# DAML 01 - Jupyter Exercises 2 - Solutions

Michal Grochmal <michal.grochmal@city.ac.uk>

Exercises rating:

★☆☆ - You should be able to do it based on Python knowledge plus lecture contents.

★★☆ - You will need to do extra thinking and some extra reading/searching.

★★★ - The answer is difficult to find by a simple search,
      requires you to do a considerable amount of extra work by yourself
      (feel free to ignore these exercises if you're short on time).

#### 1. Write a Python class that is instantiated with a list of numbers and has a **`.mean()`** method. (★☆☆)

In [1]:
class MyMeanie(object):

    def __init__(self, numbers):
        self.numbers = numbers

    def mean(self):
        return sum(self.numbers) / len(self.numbers)

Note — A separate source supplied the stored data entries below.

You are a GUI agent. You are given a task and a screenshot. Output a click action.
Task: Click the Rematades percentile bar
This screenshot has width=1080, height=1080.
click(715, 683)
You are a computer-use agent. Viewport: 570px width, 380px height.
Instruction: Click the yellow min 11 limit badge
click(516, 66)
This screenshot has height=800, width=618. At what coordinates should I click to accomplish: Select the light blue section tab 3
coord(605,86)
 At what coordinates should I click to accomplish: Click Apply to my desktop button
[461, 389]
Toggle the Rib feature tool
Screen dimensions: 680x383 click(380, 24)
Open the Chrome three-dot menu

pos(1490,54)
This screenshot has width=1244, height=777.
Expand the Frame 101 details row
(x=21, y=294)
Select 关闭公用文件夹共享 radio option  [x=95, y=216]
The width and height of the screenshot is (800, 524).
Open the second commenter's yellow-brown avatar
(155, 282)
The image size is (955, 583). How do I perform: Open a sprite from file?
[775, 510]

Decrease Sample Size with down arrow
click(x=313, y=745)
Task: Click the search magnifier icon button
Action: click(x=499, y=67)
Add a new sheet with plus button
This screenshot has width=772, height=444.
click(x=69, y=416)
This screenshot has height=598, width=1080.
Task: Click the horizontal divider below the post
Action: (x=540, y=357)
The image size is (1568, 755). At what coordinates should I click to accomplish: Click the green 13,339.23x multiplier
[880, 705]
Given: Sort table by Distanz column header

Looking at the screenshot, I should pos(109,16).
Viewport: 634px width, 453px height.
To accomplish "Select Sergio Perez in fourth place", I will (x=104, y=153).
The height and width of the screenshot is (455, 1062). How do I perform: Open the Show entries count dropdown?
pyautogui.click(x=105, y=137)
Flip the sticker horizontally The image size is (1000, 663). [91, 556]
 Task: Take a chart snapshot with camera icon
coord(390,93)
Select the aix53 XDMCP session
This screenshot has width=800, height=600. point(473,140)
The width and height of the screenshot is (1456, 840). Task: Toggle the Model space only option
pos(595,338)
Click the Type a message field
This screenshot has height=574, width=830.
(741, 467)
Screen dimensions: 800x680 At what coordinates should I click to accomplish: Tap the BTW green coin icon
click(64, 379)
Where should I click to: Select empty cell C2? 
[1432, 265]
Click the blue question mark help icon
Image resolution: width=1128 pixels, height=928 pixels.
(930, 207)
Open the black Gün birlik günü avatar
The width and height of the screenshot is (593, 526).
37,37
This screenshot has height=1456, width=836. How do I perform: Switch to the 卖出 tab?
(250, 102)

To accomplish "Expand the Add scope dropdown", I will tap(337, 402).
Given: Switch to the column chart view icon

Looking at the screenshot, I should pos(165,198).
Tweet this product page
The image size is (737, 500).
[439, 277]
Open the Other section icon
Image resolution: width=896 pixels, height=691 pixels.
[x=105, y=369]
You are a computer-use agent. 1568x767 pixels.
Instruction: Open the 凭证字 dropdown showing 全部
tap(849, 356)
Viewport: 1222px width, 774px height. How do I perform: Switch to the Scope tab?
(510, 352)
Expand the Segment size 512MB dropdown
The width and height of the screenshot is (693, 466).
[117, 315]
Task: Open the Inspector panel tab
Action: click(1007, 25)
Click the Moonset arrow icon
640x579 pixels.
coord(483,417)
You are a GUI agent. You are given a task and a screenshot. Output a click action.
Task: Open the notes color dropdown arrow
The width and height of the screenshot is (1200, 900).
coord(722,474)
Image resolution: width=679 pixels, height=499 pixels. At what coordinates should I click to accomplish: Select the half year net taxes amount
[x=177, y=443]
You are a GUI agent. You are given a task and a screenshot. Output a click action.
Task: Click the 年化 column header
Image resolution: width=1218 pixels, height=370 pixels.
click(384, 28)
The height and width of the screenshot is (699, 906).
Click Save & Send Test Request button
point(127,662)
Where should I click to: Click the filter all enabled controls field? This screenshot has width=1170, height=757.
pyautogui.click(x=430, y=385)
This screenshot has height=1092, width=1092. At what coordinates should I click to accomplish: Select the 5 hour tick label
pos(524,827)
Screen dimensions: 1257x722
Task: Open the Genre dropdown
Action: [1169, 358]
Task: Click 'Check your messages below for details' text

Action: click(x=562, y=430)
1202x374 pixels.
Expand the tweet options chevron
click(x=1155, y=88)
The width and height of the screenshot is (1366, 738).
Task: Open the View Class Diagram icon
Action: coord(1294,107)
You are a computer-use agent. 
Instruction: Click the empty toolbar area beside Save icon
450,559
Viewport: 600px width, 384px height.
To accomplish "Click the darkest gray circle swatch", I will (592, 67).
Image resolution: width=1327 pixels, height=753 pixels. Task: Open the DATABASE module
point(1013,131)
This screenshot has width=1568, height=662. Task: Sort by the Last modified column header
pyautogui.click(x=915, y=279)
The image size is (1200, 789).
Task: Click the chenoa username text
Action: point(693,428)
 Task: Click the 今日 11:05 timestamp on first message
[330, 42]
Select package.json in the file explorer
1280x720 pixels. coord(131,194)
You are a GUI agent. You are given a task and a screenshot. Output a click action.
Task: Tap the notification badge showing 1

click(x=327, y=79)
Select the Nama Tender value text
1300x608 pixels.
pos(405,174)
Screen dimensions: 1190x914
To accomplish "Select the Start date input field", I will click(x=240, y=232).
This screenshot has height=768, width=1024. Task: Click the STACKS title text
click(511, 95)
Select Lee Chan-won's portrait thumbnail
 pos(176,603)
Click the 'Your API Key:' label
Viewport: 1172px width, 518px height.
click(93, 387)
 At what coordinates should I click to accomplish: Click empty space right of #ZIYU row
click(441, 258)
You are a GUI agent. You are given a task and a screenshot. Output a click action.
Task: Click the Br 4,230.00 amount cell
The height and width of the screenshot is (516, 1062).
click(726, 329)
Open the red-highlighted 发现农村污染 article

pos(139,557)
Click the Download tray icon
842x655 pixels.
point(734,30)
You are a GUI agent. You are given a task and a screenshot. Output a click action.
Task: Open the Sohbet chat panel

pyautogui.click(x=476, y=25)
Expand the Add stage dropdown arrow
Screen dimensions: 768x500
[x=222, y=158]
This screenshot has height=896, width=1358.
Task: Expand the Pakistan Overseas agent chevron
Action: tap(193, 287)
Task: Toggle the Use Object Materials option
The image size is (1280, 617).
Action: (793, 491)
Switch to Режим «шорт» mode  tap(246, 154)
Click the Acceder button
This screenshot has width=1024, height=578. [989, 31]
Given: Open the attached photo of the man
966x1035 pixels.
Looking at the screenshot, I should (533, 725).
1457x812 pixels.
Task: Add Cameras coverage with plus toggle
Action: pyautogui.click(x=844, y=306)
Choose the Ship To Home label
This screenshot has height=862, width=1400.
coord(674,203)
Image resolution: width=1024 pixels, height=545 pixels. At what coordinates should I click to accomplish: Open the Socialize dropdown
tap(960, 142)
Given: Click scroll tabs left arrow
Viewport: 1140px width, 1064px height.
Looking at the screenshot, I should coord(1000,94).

meanie = MyMeanie([1, 2, 3, 4, 5, 6])
print(meanie.mean())

3.5


#### 2. Save the following into a file called **`by_zero.py`** on the **`U:`** drive (★★☆)

---

    def div_xy(x, y):
        return x / y

    def div_by_zero(x):
        return div_xy(x, 0.0)

---

**`import`** the module and execute the **`div_xy`** function to divide 10 by 2.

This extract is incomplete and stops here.